Działki niszczały, więc ich zarządca postanowił je.... rozdać. W myśl zasady: kto pierwszy ten lepszy. Takie rzeczy we Wrocławiu.
Część ogrodów działkowych na wrocławskim Wojnowie od ponad 20 lat nie ma właściciela. Nowy zarząd postanowił to zmienić. Na efekty nie trzeba było długo czekać: w ciągu miesiąca ogród pozyskał stu nowych działkowców.
- Miesiąc temu mieliśmy do rozdania około 180 działek, które nie miały właściciela i po prostu niszczały. Znaleźliśmy wielu chętnych, ale nadal 60 ogrodów, położonych w pięknych okolicznościach przyrody, czeka na swoich opiekunów - mówi Radosław Bąk, prezes ROD Wojnów.
I podkreśla, że wszystkie działki znajdują się w urokliwej okolicy na uboczu Wrocławia. W dodatku, na niektórych ogródkach, stają altanki, które można sobie zagospodarować.
Za darmo, ale z opłatą stałą
Wcześniej takiej działki nie można było otrzymać za darmo. Musiała zebrać się specjalna komisja, która chodziła po ogródkach i wyceniała wartość każdego z nich. Dla chętnego kupca mógł być to koszt nawet kilku tysięcy złotych, teraz ta kwota zmniejszyła się wielokrotnie.
- Nie zgodziłem się na to, aby pobierać opłaty za działki, skoro przez tyle lat nie można było znaleźć nowych właścicieli.
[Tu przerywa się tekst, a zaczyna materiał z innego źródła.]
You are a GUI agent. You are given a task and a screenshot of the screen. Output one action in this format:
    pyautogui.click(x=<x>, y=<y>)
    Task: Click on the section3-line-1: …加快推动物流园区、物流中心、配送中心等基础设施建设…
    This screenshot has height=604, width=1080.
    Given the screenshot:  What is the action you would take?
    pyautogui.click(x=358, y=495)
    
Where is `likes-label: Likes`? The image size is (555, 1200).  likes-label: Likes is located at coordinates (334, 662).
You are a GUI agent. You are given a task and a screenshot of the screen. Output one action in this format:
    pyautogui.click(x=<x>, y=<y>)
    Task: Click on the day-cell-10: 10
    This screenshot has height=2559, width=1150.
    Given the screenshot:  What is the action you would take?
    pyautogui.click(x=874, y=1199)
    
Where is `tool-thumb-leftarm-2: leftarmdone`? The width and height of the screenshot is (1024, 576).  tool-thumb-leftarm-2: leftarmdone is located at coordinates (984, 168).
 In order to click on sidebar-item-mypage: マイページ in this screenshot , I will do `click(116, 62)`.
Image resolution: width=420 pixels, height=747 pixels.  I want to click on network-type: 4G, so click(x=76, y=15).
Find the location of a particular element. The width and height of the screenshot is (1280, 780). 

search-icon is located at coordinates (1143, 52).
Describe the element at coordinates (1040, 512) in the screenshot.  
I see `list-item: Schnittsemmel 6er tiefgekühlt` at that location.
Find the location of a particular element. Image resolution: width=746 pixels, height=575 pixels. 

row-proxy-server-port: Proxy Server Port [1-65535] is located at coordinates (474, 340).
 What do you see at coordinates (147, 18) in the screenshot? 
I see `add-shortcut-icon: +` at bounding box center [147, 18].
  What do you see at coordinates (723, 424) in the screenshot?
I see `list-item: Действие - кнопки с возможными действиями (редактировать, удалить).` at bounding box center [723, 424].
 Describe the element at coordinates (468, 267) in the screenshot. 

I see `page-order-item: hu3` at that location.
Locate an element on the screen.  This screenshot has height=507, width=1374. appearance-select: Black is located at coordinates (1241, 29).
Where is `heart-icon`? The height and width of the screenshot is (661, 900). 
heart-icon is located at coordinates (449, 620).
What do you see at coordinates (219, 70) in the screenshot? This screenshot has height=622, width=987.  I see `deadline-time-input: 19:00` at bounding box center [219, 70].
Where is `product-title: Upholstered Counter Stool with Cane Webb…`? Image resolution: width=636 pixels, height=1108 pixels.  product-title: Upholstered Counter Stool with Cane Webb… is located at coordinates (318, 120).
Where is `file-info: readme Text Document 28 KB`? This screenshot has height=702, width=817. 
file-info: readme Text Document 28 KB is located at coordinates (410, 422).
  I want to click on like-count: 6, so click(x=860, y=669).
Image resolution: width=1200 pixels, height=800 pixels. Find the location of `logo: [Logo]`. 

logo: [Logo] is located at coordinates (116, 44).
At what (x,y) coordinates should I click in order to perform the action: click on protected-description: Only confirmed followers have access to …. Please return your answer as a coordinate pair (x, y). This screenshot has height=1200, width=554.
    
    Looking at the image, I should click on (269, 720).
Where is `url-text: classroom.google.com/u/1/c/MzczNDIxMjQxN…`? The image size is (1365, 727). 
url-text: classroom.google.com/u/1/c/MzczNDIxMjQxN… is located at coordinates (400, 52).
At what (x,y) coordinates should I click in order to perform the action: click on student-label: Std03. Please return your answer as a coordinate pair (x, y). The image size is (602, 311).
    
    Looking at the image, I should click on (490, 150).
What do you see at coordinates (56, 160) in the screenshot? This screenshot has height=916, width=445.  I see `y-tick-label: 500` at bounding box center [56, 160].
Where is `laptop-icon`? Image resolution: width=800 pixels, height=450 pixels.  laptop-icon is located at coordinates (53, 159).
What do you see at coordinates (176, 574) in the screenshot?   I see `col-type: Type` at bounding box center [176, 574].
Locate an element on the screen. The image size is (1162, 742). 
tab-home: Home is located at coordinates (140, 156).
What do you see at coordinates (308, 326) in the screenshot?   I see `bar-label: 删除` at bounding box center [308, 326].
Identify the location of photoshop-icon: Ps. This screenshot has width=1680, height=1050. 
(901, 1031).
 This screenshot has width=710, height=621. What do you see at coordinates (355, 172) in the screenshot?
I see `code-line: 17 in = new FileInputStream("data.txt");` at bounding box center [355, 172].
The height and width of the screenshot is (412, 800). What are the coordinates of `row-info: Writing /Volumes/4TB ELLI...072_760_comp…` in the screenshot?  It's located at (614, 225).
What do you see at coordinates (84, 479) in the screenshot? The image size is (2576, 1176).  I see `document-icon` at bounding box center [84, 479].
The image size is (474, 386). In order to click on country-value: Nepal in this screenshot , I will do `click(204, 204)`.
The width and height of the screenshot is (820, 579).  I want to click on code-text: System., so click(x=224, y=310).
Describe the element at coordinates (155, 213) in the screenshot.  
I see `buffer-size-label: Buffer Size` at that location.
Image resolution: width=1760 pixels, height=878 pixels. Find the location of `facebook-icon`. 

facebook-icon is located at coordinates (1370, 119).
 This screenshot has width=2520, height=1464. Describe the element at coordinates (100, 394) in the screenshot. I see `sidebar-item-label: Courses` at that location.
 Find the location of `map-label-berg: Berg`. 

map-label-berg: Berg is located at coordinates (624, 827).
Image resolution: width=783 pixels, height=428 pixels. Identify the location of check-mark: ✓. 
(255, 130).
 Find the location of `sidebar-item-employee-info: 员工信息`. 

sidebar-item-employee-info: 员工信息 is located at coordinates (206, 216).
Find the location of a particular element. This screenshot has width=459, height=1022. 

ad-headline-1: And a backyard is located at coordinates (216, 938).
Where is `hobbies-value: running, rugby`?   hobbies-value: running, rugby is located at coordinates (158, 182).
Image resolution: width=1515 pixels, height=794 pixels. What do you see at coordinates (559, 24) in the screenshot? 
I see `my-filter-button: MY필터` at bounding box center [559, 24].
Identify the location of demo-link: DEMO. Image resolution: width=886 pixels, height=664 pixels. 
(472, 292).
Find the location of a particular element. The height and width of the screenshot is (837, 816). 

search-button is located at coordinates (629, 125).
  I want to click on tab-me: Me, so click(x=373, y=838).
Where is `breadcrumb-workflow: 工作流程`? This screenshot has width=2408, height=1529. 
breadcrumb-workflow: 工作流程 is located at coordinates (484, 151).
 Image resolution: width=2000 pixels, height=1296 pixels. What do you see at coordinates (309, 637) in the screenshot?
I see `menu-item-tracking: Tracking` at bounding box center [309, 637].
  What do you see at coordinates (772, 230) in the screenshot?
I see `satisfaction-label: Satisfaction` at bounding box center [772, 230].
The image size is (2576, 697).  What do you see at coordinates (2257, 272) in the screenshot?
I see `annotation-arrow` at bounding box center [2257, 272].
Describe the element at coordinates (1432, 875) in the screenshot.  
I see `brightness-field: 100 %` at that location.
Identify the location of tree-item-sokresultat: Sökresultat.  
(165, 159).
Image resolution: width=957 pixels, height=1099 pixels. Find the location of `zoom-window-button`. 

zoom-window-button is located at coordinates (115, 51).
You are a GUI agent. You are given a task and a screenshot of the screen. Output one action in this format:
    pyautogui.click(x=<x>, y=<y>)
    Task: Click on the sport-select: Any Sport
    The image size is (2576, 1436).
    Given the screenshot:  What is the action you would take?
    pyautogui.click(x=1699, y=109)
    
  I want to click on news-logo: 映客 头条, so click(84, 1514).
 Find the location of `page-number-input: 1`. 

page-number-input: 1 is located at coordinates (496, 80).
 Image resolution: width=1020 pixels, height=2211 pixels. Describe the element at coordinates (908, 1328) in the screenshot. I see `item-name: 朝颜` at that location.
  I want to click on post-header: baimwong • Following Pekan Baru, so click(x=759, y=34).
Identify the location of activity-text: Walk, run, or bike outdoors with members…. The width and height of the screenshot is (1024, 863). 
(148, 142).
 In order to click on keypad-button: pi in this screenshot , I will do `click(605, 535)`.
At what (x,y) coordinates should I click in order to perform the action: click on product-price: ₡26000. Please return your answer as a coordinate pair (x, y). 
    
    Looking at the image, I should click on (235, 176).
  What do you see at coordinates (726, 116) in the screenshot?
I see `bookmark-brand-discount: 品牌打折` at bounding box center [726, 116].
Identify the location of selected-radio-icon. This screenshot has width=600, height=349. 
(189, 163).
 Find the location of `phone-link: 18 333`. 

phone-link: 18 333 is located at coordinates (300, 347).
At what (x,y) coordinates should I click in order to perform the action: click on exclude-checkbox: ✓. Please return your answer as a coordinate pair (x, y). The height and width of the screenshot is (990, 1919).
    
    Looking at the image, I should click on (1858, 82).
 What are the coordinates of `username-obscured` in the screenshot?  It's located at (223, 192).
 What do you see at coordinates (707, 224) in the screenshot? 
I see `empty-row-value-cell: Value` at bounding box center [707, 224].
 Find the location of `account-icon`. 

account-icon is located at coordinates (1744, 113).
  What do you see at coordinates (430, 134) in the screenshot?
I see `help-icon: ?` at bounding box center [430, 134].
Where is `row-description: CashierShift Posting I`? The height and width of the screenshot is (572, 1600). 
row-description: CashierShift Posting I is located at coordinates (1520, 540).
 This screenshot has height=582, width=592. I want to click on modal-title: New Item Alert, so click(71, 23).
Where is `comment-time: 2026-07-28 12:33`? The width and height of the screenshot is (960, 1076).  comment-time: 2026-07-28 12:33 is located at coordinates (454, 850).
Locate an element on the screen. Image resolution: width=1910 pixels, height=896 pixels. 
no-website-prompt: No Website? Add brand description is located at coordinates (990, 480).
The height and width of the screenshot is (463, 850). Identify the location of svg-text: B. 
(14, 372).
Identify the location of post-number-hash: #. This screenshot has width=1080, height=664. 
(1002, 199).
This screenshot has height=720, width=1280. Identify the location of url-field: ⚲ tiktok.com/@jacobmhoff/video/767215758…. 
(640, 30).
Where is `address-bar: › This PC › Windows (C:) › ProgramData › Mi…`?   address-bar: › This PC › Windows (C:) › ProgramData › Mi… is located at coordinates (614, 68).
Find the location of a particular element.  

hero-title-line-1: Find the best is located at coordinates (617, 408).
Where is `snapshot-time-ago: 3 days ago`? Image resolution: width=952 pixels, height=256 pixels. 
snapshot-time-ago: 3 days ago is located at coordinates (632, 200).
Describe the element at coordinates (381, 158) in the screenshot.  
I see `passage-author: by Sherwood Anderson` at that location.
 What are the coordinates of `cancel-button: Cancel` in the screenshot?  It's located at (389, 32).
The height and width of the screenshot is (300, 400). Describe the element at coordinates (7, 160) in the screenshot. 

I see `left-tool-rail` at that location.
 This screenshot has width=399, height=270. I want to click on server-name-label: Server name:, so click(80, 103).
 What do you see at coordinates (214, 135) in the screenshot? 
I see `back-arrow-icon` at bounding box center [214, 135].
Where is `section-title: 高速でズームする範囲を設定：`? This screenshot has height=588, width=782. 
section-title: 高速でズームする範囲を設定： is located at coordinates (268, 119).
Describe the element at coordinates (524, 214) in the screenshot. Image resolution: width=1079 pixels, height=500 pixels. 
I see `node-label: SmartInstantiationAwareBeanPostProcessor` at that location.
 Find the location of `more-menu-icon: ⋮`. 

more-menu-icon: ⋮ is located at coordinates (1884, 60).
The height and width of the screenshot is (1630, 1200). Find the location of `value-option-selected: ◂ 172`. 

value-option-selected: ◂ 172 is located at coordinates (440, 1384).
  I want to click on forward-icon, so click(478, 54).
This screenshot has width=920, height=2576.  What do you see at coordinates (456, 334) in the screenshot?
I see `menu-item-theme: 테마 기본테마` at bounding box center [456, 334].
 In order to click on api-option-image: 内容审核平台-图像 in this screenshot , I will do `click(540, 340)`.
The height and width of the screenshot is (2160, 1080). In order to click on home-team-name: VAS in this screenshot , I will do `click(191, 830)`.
Nie możemy jedynie zrezygnować z jednorazowej opłaty wpisowej na rzecz Polskiego Związku Działkowców, która wynosi 180 złotych oraz miesięcznej opłaty w wysokości 11,75 złotych za korzystanie z ogródka o średniej wielkości 300 m2 - tłumaczy Bąk.
I dodaje, że droga do dołączenia do grona działkowców jest bardzo prosta. Nie trzeba być nawet zameldowanym we Wrocławiu.
- Właściwie wystarczy przyjść, wybrać i zarezerwować działkę, a następnie podpisać umowę. Nie wymagamy niczego szczególnego, każdy może prowadzić ogródek tak, jak lubi. Może go wykorzystać w celach rekreacyjnych albo uprawiać warzywa i owoce - wyjaśnia Bąk.